##### Page extract #####

A rich medley of ruins greet the visitor to Gortyn, one of the most extensive archaeological sites on the island of Crete. Many date from the Roman period, while others originated in earlier eras of the city’s impressively long life. In the centre of the ruins of the ancient city lies its most famous remnant: the Law Code of Gortyn. Hewn into pale ashlar stone blocks, it is one of the largest inscriptions in Greek ever found. Yet this is not its only claim to distinction, for the code that is today often known as the Great Code, the Great Inscription, or the Queen of Inscriptions is also among the most complete codes of laws remaining from the ancient European world.

The society that gave rise to the Code was long in the making. Occupied for thousands of years, Gortyn’s acropolis has revealed evidence of human habitation in Neolithic period (c.3000 BC) and in the Bronze Age. Homer refers to the city in his Odyssey, when some of King Menelaus’ ships were blown off course near Crete. An abundant collection of myths were associated with the site, including its founding by legendary King Minos, the son of Zeus and Europa. The Minoans settled in Gortyn and built the great Minoan palace at Phaistos and the villa at Aghia Triada, both nearby. Lying in the middle of the island, and poised between its northern and southern shores, Gortyn was perfectly placed to grow and prosper. A settlement grew up around an agora here and higher up on the acropolis. Its temple of Pythian Apollo, dating from the Archaic period, became renowned. Small towns sprang up, scattered around the surrounding valley. By the 5th century BC, the settlement was evolving into a more organised city-state, with the agora at the centre of its social and economic life. Gortyn was by then also the most populous place in Crete and it was during this period that its famed Code was inscribed. When the Romans seized Crete in 67 BC, they were quick to appreciate the strategic position of the city. Gortyn then became the capital of their province of Crete and Cyrenaica (the latter is a region in North Africa). Under Roman control, Gortyn continued to thrive and grew to cover some 200 hectares. After Christianity came to Crete, the city became especially prominent. The island’s first bishop, St Titus, lived in Gortyn and, in the Byzantine period, the city boasted six basilicas and a number of smaller churches. Finally, though, the long life of the city was said to have been ended by the Arab conquest in AD 828.

#####

Exercise set
1) Rewrite the listing from the line with "Select the Supers" through the line with "Select the 10-K", replacing "Toggle" with "Flip" and leaving everything else unchanged.
2) Write what comes next in the passage on Gortyn, picking up after its final sentence.

##### Material provided #####

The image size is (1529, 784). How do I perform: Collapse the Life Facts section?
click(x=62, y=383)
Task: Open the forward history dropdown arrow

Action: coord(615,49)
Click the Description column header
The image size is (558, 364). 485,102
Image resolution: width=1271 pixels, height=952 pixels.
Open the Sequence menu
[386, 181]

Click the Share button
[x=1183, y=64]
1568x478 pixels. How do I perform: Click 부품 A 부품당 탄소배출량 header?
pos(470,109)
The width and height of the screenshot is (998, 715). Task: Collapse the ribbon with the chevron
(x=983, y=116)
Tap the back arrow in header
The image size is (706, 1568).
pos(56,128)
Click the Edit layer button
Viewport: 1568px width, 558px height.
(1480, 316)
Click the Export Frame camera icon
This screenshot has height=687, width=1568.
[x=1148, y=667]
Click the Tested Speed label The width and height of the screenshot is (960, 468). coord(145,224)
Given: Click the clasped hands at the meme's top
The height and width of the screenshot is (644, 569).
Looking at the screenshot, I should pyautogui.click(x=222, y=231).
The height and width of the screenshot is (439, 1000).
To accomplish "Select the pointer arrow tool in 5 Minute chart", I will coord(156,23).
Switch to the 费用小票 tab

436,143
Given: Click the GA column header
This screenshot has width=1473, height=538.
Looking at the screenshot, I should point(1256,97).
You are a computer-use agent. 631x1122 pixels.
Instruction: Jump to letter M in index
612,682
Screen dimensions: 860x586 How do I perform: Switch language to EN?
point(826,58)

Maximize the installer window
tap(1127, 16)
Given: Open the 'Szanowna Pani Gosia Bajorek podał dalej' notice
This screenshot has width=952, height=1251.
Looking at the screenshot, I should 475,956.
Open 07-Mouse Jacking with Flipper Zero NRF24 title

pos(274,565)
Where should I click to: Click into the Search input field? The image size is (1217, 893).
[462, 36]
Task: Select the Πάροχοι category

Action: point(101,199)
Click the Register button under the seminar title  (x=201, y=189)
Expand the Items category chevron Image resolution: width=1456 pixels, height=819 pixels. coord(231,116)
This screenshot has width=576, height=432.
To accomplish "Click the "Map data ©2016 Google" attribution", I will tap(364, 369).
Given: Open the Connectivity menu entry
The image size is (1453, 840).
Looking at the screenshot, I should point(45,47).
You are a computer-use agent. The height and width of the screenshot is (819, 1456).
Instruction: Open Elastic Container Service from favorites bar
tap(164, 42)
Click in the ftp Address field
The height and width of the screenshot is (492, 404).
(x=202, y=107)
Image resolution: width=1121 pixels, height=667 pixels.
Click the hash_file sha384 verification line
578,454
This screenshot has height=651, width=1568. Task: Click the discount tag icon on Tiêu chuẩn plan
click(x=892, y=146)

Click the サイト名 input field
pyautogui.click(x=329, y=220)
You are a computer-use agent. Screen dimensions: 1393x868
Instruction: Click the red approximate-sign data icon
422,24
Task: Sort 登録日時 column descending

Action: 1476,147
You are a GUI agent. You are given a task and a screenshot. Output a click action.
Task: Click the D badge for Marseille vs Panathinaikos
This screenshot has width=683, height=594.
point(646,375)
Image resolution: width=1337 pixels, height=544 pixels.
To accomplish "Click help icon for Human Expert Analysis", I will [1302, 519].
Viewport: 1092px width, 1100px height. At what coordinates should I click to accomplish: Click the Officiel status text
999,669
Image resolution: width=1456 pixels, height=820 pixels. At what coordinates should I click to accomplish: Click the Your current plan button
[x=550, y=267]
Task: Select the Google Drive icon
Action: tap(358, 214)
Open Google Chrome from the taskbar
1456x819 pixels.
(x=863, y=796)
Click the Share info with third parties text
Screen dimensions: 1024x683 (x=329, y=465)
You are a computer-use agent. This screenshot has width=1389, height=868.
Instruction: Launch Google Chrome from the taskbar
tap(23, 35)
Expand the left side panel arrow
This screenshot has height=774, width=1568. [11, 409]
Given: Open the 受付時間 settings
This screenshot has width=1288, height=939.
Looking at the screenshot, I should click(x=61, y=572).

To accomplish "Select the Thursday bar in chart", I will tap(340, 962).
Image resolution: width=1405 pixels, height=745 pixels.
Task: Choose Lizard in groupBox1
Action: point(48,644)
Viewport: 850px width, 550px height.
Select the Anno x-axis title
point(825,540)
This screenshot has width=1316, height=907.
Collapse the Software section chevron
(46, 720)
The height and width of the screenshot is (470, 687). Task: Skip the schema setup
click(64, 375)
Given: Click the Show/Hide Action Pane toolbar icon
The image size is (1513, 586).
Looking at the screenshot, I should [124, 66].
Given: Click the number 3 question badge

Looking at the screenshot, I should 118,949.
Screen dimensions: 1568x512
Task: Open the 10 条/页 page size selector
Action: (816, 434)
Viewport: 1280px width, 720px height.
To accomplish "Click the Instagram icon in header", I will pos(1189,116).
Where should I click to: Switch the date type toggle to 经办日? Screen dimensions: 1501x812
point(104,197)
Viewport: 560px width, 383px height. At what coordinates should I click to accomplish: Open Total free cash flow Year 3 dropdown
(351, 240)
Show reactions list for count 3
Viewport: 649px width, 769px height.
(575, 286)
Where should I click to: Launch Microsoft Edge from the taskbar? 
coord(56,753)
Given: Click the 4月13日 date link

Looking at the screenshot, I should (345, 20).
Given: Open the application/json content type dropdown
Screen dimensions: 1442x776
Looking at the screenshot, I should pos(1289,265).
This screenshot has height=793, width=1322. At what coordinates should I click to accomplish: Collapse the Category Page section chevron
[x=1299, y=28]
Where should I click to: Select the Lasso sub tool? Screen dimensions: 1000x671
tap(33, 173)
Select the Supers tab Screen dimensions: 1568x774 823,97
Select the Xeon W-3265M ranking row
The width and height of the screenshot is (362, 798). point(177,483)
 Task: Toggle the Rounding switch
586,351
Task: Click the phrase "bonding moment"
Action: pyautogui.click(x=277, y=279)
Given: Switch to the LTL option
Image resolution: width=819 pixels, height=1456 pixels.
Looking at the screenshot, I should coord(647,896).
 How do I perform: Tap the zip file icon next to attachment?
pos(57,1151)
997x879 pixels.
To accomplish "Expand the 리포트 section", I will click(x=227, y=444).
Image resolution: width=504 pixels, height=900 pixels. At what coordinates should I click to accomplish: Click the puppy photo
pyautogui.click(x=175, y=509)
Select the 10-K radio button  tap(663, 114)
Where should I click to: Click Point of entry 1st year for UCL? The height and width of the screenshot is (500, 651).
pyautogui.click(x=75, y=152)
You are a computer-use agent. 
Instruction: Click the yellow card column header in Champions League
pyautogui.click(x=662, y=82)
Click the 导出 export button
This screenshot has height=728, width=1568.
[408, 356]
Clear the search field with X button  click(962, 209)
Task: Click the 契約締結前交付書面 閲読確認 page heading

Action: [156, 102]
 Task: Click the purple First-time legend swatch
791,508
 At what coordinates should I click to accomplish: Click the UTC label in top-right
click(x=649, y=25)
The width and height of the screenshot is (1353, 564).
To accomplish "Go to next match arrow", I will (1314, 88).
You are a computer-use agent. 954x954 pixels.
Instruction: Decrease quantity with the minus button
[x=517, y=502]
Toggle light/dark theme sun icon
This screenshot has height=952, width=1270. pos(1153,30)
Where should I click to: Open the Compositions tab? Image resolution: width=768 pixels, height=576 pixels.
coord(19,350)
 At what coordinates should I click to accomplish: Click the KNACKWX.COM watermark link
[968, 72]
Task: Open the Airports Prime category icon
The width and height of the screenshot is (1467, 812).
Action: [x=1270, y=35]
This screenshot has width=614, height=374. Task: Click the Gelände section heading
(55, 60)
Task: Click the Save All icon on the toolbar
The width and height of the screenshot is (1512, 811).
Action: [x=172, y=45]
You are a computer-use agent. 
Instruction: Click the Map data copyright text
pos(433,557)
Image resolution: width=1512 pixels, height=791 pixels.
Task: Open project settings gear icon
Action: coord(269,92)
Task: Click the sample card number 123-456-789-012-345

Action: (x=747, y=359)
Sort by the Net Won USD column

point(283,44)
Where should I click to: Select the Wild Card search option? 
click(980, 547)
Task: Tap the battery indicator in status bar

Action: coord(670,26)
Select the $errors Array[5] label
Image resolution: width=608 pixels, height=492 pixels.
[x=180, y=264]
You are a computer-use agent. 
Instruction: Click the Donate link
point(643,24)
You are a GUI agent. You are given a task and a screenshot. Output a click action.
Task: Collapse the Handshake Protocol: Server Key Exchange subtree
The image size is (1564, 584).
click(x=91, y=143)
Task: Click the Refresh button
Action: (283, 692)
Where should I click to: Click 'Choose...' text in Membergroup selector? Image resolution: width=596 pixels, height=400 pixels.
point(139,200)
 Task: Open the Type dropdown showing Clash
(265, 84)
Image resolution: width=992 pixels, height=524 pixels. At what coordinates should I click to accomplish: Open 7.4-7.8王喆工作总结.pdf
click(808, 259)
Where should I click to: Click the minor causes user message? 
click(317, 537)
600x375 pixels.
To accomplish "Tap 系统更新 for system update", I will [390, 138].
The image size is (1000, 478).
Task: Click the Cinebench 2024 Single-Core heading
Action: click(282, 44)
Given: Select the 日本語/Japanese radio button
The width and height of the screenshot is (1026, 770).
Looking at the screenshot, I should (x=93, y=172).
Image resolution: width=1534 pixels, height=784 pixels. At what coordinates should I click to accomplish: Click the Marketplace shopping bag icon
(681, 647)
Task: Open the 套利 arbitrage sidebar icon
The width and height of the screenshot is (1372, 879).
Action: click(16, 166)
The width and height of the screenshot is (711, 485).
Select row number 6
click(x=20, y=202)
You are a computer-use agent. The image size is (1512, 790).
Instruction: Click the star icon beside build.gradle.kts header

#####

Exercise results
1)
Select the Supers tab Screen dimensions: 1568x774 823,97
Select the Xeon W-3265M ranking row
The width and height of the screenshot is (362, 798). point(177,483)
 Task: Flip the Rounding switch
586,351
Task: Click the phrase "bonding moment"
Action: pyautogui.click(x=277, y=279)
Given: Switch to the LTL option
Image resolution: width=819 pixels, height=1456 pixels.
Looking at the screenshot, I should coord(647,896).
 How do I perform: Tap the zip file icon next to attachment?
pos(57,1151)
997x879 pixels.
To accomplish "Expand the 리포트 section", I will click(x=227, y=444).
Image resolution: width=504 pixels, height=900 pixels. At what coordinates should I click to accomplish: Click the puppy photo
pyautogui.click(x=175, y=509)
Select the 10-K radio button  tap(663, 114)

2)
With the decline of the city, parts of it – including the Code – found their way into later buildings nearby. But in the ensuing centuries visitors came to the island and fragments of the inscription began to emerge from obscurity. In 1577, Francesco Barozzi, an Italian mathematician and scholar born on Crete during the Venetian occupation, found some Greek lettering among the ruins at Gortyn. Later, in 1857, two Frenchmen, Louis Thenon and Georges Perrot, found a fragment of the Code in the walls of a watermill close to the site. This fragment was acquired by the Louvre, where it remains today. Study of the Louvre’s inscription in 1878 revealed that it dealt with the adoption of children. Then, in 1879, French scholar Bernard Hassoullier found that more inscriptions built into the wall of the mill related to inheritance law. The discovery of parts of the Code ignited great interest in Italy and, in 1884, the leading linguist and epigraphist Domenico Comparetti sent his talented pupil Federico Halbherr to Crete to investigate. By diverting the waters of the mill, Halbherr was able to find more columns of the Code. After the intervention of the authorities in Heraklion, the nearby field was explored and much of what remains of the Code was discovered.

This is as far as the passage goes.